Why 100% SDV is not the way forward
As a recent university graduate starting a career in clinical trials, there's lots I've had to learn. While getting to grips with the world of good clinical practice, I stumbled upon an article by Dean Gittleman regarding some of the bad habits the clinical trial community are struggling to break. One of the more pernicious habits is the tendency for trials to rely too heavily on Source Data Verification (SDV) as a means of quality control. For those of you that don’t know, this is the process of confirming that source data matches the EDC (electronic data capture). In 1988, this was viewed by the FDA as an effective means of monitoring, however since then it is thought that a variety of tools, such as combining Central Monitoring and Source Data Review is a much better means of testing.
Gittleman’s critique highlighted that while many clinical trials seek to minimize error, at times there is an over-reliance on tried-and-tested, but now antiquated methods. In the British Journal of Clinical Pharmacology, Jeppe Ragnar Andersen (et al, 2014) commented on both the high cost and lack of effectiveness that studies utilizing the 100% SDV approach had encountered. Namely, that “not even complete SDV will generate 100% error free data”, yet its methods are some of the costliest to adhere to (Andersen, et al, 2014; pp. 665). A study by Funning (et al, 2009) confirmed this view when they found that the average cost of this approach could make up for 1/4 of a clinical trial’s entire budget. With the cost of effective clinical trials increasing over time, it is of particular importance, both for the economic health of pharmaceutical firms and to the mission of producing effective medicines to those in need, that funds are not wasted on only partially effective quality control techniques.

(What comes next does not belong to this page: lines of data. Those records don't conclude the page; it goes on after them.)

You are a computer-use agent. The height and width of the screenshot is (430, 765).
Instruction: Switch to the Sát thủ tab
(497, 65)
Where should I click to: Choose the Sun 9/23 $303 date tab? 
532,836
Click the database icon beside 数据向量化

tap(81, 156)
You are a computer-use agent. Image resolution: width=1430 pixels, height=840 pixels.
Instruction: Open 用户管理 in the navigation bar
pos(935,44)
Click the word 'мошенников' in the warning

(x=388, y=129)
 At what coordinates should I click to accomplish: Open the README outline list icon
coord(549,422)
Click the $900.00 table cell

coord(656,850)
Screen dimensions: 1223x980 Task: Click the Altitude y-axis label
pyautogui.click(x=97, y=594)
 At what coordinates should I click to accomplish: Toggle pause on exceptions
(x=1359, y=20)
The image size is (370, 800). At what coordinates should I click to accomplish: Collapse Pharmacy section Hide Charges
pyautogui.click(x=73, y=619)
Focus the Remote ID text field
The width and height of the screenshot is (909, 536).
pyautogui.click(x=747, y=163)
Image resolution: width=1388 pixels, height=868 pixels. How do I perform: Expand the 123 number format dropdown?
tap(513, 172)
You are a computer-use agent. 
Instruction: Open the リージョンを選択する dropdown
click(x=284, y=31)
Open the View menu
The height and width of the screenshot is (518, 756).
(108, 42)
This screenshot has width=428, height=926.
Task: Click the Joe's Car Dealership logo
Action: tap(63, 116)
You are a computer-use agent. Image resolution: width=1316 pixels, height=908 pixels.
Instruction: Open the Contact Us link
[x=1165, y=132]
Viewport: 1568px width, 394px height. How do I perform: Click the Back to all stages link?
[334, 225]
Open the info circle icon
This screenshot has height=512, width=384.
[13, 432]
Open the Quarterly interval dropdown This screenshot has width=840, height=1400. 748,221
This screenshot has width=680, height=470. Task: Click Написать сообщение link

Andersen’s answer to this discussion is the use of different monitoring strategies for the most important categories of clinical trial review. In his subsequent paper (2016) he argues that there is empirical evidence to suggest that reduced SDV monitoring, combined with a centralized, risk-based approach “may be the ideal solution to reduce monitoring costs while improving essential data quality” (Andersen, et al, 2016).
The above discussion points towards a blended approach of on-site, remote, and central monitoring strategies as the most effective means of conducting quality control in a clinical trial. This has been demonstrated by many of TRI’s clients through the pandemic. Companies had to adapt their monitoring approaches to deal with the problems caused by global lockdowns. And Sponsors are asking ‘why go back to 100% SDV?’ when a blended approach is cheaper and arguably produces better quality data. Even with my limited experience, it seems like a very good question.
Andersen, J. R., Byrjalsen, I., Bihlet, A., Kalakou, F., Hoeck, H. C., Hansen, G., Hansen, H. B., Karsdal, M. A. and Riis, B. J. (2015), Impact of source data verification on data quality in clinical trials: an empirical post hoc analysis of three phase 3 randomized clinical trials. Br J Clin Pharmacol, 79, 660– 668.
Gittleman, D. (2020), “5 Bad Habits The Clinical Trial Community Needs To Break ASAP”. [Online, available here: https://www.clinicalleader.com/doc/bad-habits-the-clinical-trial-community-needs-to-break-asap-0002]
Olsen, R., Bihlet, A.R., Kalakou, F. et al. The impact of clinical trial monitoring approaches on data integrity and cost—a review of current literature. Eur J Clin Pharmacol 72, 399–412 (2016).